Low water pressure is another common issue, and the easiest fix involves the aerator, the small screen at the tip of the spout. The aerator is designed to mix air into the water stream, but its fine mesh screen frequently catches sediment, mineral deposits, and debris, restricting the flow. Unscrewing the aerator and cleaning it with a toothbrush and white vinegar to dissolve mineral buildup will often restore full water pressure. If cleaning the aerator does not solve the problem, the blockage is likely in the cartridge or supply line, which can be checked by disconnecting the flexible supply hose under the sink to see if the water flow is restricted at that point.
Step-by-Step Faucet Replacement
Replacing an entire faucet fixture begins with preparation, specifically locating and turning off the hot and cold water supply valves beneath the sink. Once the valves are tightly closed, the faucet should be turned on briefly to drain any remaining water pressure from the lines. The cabinet should be cleared to allow access to the tight space where the faucet is mounted, and a bucket or towel should be placed underneath to catch residual water.
The removal process involves disconnecting the flexible supply lines from the shut-off valves and using a specialized basin wrench to loosen the mounting nuts that secure the faucet to the sink or counter. After the nuts are removed and the supply lines are detached from the faucet tails, the old fixture can be lifted straight up and out of the mounting holes.

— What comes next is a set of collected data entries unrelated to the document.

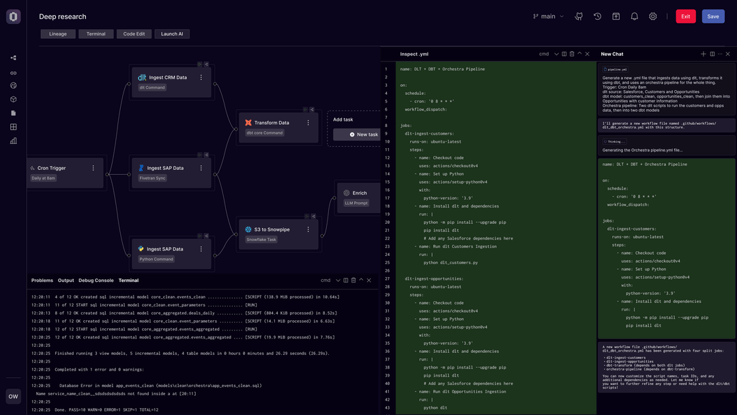The width and height of the screenshot is (737, 415).
Task: Click the Fivetran icon on Ingest SAP Data
Action: pyautogui.click(x=141, y=168)
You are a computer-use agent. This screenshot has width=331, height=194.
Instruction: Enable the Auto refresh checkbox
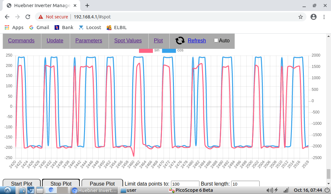click(216, 40)
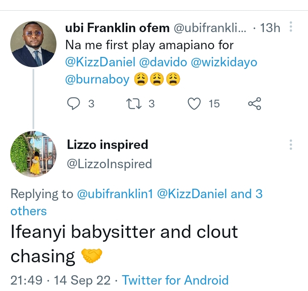Tap the share icon on tweet

click(255, 103)
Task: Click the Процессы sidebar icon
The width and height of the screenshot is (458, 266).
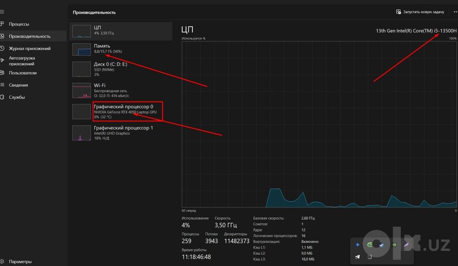Action: tap(2, 24)

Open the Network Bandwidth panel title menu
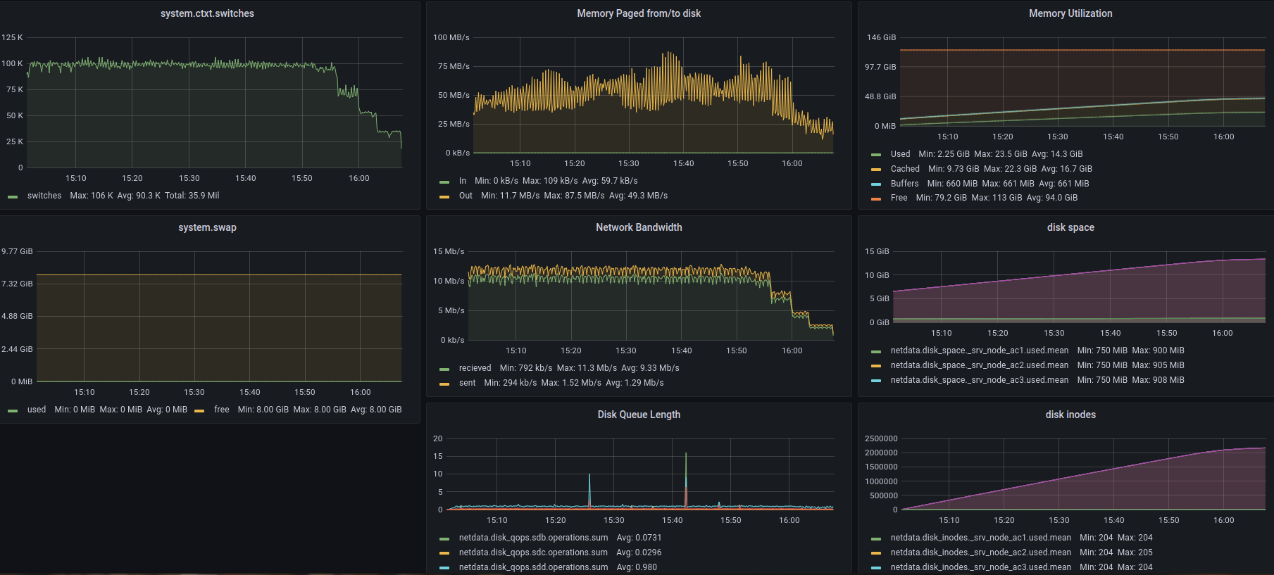coord(638,227)
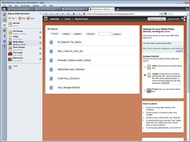Select the Private access radio button
Image resolution: width=190 pixels, height=142 pixels.
click(x=145, y=90)
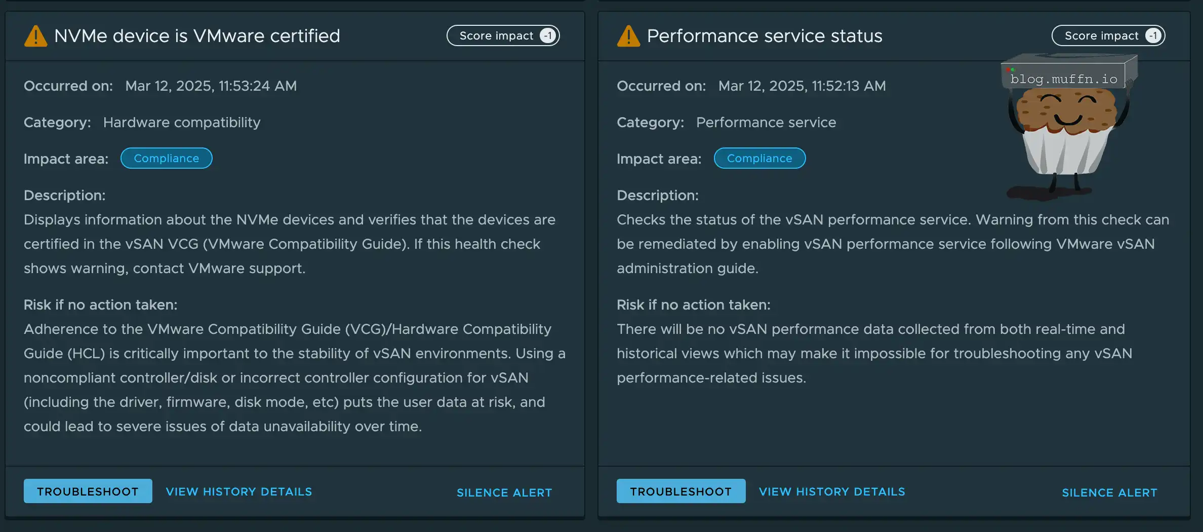Click Compliance tag on NVMe card

(x=166, y=158)
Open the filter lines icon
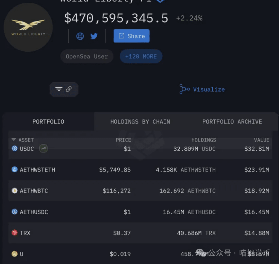 coord(59,89)
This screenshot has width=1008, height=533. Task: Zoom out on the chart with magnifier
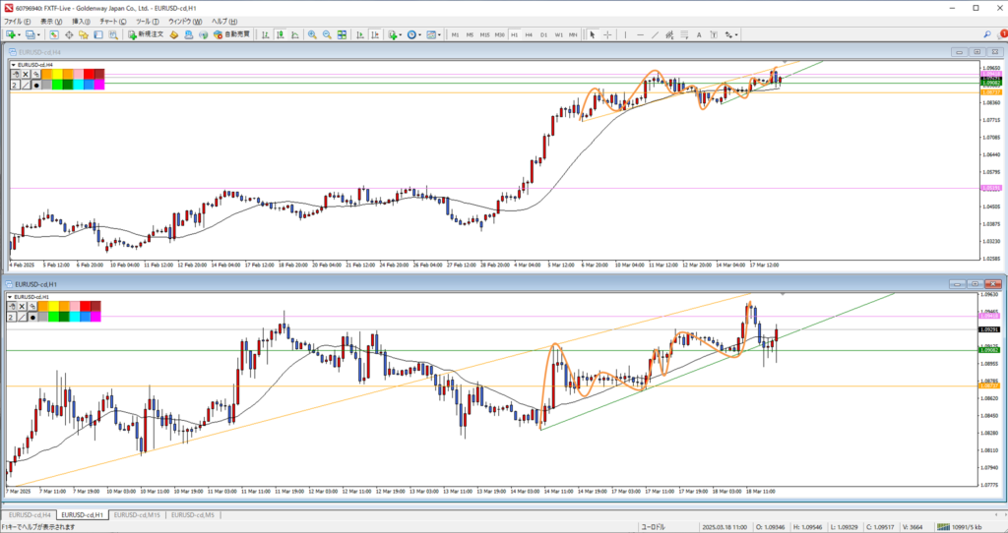[326, 34]
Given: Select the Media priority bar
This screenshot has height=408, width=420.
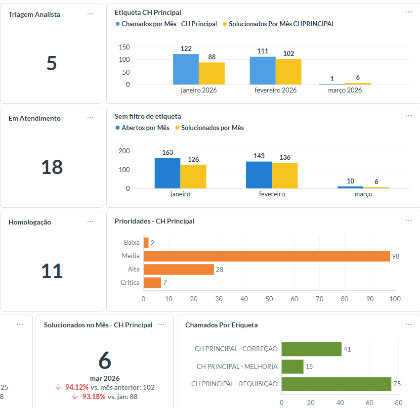Looking at the screenshot, I should [x=266, y=256].
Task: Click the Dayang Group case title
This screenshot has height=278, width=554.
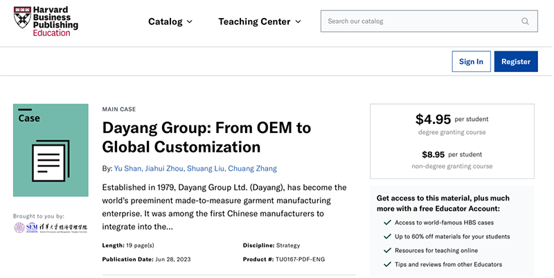Action: (x=206, y=137)
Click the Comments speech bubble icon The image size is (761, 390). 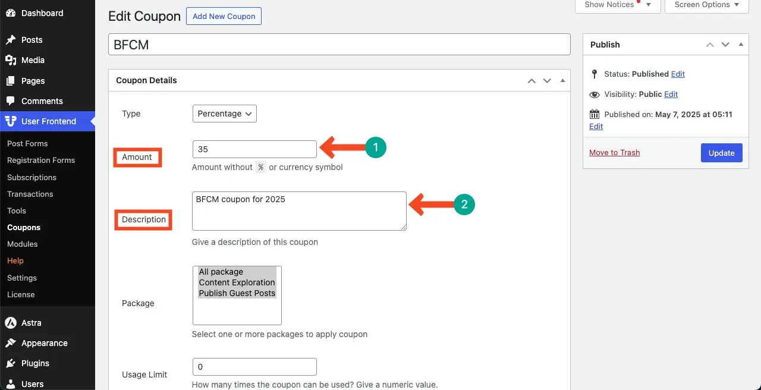click(x=11, y=101)
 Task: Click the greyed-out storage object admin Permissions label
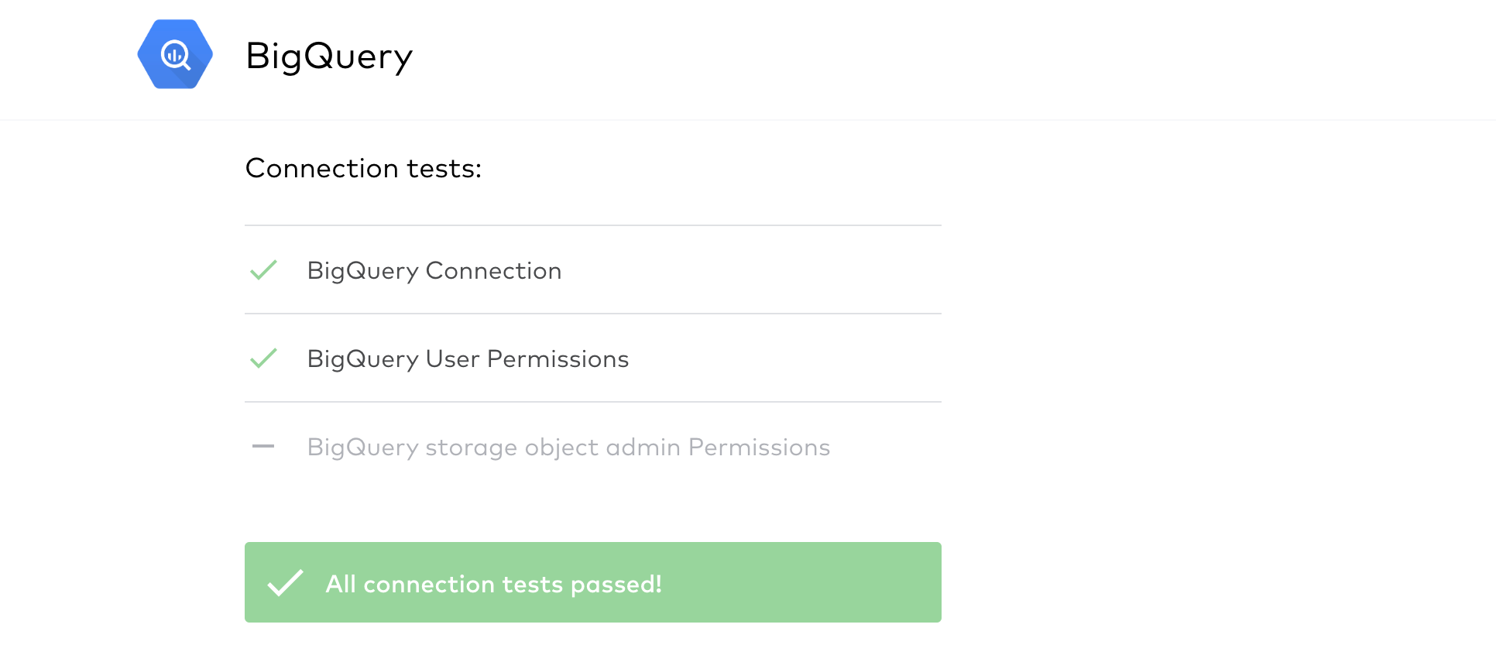click(568, 448)
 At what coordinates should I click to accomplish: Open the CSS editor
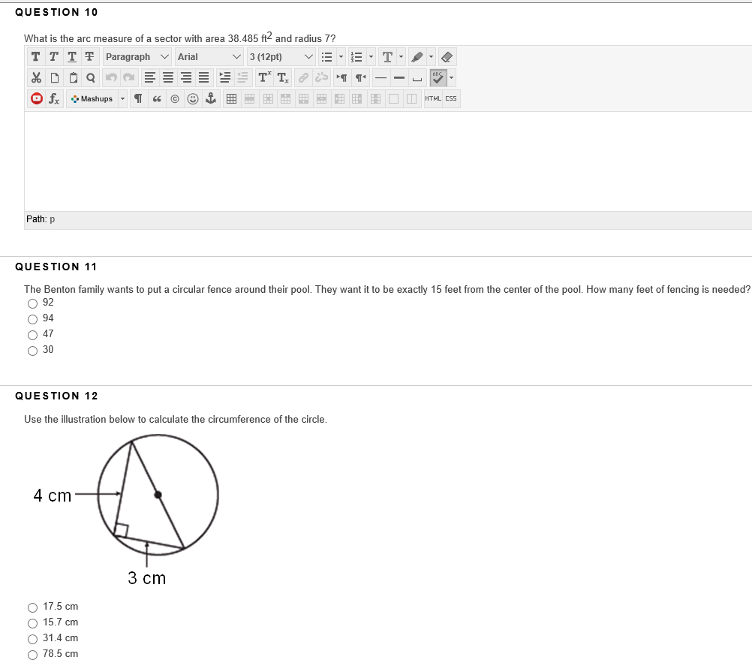click(x=450, y=98)
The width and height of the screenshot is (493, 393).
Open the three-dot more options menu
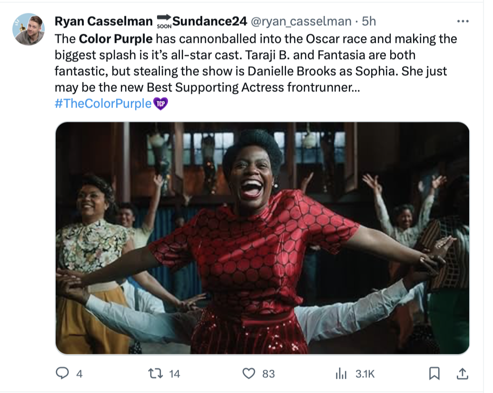pos(463,21)
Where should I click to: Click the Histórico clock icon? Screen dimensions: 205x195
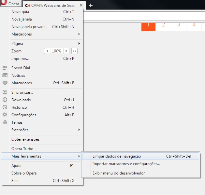point(5,107)
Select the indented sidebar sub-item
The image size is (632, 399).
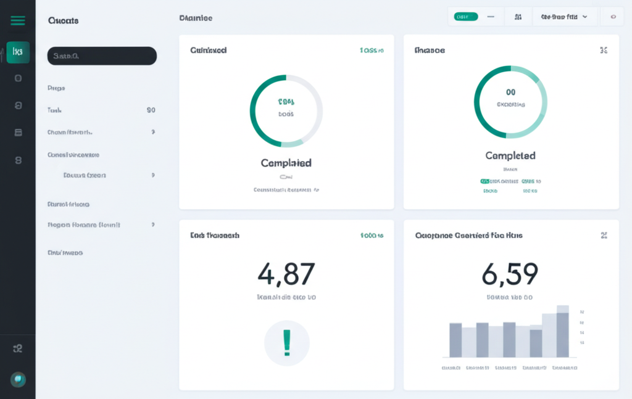click(85, 175)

The surface area around the holes should be thoroughly cleaned of any old plumber’s putty or sealant before the new faucet is installed.
Installation starts by applying a bead of silicone sealant or placing the new gasket around the base of the new faucet, then setting the fixture into the mounting holes. Working from underneath the sink, the mounting nuts are threaded onto the faucet shanks and tightened securely, often by hand first and then snugged with the basin wrench. The final steps involve reconnecting the hot and cold supply lines to the new faucet tails and slowly turning the water supply valves back on. The new faucet should then be tested for flow and temperature, while simultaneously checking all connections underneath the sink for any signs of leakage.